The new edition will feature locally-focused business and financial content from Bloomberg News’ 26 Asian news bureaus and Modern Media Holdings. The magazine will also be available across mobile and tablet platforms.

“We are committed to delivering a great magazine to our readers in Greater China that has engaging stories about who and what will be shaping the local business landscape next,” said Paul Bascobert, president of Bloomberg Businessweek, in a statement. “Modern Media is the right partner for Bloomberg Businessweek/Chinese Edition, as it has demonstrated a keen understanding of the market, and is able to smartly integrate Bloomberg’s reporting with its original content.”

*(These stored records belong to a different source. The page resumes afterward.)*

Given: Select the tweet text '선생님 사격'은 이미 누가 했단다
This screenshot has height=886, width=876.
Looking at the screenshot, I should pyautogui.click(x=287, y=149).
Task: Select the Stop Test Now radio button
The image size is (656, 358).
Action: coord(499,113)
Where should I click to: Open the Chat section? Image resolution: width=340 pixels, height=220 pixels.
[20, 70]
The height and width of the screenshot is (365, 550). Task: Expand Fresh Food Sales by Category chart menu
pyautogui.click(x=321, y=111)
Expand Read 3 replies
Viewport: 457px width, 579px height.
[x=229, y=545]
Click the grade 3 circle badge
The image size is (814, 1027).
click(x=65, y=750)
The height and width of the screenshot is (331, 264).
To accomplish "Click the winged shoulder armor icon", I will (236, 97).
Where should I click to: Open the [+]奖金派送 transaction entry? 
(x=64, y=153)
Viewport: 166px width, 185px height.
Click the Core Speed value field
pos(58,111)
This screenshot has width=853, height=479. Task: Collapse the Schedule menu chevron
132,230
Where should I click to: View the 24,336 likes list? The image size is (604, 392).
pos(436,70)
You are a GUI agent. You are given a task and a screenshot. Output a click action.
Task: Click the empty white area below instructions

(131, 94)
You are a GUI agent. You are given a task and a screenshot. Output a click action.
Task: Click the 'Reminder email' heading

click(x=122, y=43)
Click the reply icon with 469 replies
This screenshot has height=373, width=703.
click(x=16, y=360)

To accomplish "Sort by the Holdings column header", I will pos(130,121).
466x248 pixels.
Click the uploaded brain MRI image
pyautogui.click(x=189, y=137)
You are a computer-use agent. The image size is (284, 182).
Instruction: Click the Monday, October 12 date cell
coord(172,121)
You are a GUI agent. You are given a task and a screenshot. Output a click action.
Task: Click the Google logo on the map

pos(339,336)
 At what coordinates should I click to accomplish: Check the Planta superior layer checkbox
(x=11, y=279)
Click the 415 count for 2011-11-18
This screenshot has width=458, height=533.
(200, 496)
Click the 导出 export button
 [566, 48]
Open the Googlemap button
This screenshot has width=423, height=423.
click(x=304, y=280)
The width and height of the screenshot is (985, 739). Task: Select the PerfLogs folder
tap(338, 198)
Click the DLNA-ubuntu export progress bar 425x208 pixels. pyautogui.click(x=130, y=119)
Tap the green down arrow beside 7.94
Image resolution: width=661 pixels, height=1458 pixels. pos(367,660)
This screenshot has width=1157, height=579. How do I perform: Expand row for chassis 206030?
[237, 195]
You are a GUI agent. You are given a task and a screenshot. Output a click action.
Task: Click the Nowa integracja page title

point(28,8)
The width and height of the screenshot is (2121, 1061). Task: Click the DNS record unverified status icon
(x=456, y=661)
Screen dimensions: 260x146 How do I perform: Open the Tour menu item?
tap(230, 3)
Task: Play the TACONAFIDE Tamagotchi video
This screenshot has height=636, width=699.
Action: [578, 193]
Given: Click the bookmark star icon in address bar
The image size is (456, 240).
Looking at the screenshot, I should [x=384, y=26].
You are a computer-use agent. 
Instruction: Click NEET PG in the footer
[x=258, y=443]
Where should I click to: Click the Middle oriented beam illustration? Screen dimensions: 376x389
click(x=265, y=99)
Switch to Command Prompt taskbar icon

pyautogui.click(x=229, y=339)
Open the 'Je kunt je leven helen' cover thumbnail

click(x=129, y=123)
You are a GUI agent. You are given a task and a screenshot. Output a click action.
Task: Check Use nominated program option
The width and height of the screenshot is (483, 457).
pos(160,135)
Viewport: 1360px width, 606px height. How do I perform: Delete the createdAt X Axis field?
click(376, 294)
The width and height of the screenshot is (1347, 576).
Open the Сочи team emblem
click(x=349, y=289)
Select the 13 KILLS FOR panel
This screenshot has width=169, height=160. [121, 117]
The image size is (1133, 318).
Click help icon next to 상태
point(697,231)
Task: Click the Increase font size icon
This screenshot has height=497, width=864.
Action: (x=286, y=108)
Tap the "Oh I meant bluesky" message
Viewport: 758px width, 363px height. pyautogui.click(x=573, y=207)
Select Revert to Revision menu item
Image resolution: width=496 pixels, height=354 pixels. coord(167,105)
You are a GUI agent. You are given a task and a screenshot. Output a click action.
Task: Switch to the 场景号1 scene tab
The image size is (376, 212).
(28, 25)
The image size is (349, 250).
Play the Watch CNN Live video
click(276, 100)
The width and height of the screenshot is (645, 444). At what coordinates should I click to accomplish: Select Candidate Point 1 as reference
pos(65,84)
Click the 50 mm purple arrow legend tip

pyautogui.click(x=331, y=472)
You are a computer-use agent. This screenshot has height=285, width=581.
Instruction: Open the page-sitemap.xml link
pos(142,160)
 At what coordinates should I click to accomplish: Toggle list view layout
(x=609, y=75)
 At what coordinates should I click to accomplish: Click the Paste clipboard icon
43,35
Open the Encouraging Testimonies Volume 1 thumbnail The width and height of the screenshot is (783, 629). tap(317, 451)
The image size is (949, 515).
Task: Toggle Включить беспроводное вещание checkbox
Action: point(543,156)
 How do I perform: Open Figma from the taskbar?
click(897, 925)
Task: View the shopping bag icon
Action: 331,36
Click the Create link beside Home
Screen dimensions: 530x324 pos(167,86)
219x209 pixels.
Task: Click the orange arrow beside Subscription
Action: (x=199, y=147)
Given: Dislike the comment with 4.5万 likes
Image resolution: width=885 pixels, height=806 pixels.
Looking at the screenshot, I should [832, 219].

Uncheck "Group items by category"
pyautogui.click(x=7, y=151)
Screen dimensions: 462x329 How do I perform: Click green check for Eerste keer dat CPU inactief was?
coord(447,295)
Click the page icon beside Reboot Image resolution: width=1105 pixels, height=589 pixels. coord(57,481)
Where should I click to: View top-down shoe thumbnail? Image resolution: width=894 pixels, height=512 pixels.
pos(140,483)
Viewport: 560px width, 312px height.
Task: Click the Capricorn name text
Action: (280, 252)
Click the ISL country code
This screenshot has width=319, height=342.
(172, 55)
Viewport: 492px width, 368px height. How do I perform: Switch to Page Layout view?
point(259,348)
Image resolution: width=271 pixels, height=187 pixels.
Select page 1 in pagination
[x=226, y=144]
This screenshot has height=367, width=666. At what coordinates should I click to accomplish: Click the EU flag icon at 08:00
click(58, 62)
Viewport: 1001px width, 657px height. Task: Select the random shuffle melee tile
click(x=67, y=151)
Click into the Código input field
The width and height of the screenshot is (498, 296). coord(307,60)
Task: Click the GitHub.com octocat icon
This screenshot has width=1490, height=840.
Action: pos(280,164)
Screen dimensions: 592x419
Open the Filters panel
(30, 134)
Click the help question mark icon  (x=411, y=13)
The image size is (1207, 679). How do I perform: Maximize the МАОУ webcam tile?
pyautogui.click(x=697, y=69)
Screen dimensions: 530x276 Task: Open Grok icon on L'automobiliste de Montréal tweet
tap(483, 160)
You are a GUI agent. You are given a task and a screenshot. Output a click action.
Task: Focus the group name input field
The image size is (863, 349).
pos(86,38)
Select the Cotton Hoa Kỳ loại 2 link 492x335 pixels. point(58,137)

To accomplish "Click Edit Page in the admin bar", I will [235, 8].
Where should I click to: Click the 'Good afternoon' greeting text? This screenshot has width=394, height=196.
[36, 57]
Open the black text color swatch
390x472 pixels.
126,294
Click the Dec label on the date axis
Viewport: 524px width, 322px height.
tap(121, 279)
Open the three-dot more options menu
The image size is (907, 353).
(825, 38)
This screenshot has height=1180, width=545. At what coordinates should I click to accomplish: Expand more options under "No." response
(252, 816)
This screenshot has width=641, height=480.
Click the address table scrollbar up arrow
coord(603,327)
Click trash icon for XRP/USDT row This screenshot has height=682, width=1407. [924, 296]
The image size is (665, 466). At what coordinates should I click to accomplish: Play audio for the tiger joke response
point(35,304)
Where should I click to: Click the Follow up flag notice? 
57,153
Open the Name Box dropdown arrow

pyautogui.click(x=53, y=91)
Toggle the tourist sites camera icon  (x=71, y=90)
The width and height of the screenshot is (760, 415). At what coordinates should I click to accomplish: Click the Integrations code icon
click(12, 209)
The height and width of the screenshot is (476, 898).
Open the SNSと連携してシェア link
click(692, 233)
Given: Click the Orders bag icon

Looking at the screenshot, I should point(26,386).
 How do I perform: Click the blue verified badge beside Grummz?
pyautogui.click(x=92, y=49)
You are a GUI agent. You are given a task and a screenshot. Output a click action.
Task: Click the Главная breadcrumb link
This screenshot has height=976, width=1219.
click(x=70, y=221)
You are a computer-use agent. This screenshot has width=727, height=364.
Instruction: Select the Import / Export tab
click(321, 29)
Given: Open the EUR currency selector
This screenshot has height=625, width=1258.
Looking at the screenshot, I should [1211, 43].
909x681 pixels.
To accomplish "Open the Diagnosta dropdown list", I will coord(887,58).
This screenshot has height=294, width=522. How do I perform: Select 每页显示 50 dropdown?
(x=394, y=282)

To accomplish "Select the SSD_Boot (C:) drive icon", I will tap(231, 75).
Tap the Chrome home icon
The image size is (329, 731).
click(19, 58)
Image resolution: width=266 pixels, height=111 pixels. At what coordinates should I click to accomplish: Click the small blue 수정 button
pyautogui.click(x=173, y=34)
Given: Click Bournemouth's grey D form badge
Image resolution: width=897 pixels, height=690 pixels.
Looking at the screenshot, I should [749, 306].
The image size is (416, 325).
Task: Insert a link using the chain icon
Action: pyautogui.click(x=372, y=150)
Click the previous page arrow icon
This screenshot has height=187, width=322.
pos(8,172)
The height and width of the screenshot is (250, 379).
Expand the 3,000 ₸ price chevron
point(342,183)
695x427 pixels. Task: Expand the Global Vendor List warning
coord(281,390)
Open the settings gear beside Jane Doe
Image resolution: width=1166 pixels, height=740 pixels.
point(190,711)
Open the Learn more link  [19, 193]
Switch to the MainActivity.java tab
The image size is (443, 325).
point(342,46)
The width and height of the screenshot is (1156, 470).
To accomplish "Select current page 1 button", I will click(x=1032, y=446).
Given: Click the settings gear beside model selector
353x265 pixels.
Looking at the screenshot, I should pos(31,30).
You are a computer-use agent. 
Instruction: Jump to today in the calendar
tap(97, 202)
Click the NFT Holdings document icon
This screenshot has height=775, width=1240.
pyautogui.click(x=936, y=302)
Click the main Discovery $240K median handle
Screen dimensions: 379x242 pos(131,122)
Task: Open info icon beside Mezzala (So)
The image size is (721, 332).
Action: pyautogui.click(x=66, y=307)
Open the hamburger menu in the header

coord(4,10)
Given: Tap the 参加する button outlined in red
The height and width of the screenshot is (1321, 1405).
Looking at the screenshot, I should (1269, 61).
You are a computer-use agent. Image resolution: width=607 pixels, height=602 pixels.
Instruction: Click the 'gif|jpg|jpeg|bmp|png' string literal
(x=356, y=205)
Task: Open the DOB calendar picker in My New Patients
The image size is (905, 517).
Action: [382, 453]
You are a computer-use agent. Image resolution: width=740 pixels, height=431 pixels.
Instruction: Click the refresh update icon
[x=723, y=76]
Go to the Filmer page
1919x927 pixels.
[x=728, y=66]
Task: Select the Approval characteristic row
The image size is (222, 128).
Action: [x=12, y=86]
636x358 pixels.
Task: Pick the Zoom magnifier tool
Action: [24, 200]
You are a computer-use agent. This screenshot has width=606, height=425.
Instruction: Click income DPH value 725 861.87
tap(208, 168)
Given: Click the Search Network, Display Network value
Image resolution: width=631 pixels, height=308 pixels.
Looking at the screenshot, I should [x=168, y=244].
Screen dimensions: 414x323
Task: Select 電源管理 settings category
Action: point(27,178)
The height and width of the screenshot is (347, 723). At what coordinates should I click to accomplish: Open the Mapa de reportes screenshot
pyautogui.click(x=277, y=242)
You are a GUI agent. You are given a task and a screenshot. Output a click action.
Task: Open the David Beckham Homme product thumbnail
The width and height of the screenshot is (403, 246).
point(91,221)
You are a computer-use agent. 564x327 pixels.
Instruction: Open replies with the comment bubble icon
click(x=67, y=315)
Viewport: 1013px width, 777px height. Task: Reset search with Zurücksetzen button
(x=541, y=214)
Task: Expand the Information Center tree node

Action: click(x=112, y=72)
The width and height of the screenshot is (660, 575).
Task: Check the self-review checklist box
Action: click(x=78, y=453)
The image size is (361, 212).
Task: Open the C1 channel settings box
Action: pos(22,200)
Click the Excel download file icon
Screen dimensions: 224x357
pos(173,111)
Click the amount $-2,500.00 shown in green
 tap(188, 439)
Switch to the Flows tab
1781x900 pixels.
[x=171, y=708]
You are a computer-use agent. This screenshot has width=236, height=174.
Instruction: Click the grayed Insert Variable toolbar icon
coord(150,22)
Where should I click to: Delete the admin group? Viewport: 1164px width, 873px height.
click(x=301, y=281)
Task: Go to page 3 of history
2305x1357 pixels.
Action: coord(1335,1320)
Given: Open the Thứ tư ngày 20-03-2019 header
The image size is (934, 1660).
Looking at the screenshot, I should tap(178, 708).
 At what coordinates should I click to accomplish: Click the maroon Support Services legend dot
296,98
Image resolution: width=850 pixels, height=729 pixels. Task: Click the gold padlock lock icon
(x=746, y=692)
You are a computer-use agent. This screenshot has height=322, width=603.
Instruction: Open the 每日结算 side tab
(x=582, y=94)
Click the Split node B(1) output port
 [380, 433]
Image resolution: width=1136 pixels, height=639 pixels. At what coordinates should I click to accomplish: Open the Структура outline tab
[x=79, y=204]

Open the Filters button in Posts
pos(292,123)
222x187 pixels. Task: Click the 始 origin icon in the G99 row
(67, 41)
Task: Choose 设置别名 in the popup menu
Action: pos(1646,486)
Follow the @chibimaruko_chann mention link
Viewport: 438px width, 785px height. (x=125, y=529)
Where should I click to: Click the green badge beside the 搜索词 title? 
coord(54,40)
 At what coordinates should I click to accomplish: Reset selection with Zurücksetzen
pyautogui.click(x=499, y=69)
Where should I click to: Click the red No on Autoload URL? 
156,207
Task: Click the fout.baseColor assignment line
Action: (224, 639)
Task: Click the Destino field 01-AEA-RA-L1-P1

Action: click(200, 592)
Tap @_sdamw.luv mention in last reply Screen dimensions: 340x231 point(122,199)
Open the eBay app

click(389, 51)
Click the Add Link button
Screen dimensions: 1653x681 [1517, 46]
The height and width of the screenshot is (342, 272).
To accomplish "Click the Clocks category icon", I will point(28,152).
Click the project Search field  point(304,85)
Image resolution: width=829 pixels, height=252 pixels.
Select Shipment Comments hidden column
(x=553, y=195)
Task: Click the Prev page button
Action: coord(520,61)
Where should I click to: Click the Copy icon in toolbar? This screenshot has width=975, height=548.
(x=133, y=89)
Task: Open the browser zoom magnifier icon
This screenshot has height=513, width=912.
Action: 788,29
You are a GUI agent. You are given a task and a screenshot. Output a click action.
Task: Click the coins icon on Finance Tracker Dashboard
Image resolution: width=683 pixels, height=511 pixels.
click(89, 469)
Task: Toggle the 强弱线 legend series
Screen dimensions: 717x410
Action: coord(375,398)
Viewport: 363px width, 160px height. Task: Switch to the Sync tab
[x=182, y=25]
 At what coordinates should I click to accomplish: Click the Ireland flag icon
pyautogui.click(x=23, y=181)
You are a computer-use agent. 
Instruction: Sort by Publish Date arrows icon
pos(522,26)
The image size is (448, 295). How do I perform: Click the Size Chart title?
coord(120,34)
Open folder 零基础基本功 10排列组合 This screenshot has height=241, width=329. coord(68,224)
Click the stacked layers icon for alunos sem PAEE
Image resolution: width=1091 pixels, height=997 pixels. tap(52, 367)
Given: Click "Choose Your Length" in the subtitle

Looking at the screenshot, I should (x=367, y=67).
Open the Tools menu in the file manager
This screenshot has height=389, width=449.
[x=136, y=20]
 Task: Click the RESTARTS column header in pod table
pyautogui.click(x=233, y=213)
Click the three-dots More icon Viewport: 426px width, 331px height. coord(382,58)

Since Bloomberg LP acquired the magazine from McGraw-Hill at the end of 2009, its individually paid subscribers have increased  37 percent through the end of 2012, according to the Audit Bureau of Circulation, and ad pages increased 19.5 percent in that same period, as stated by Publishers Information Bureau.

In January 2012, the magazine’s global rate base increased from 900,000 to 980,000 and dedicated regional editions were launched in Europe and Asia. Bloomberg Businessweek’s circulation in Asia doubled over 2012, and according to the BE Asia 2012 survey, 50 percent of Bloomberg Businessweek’s Asia edition are in the executive suite.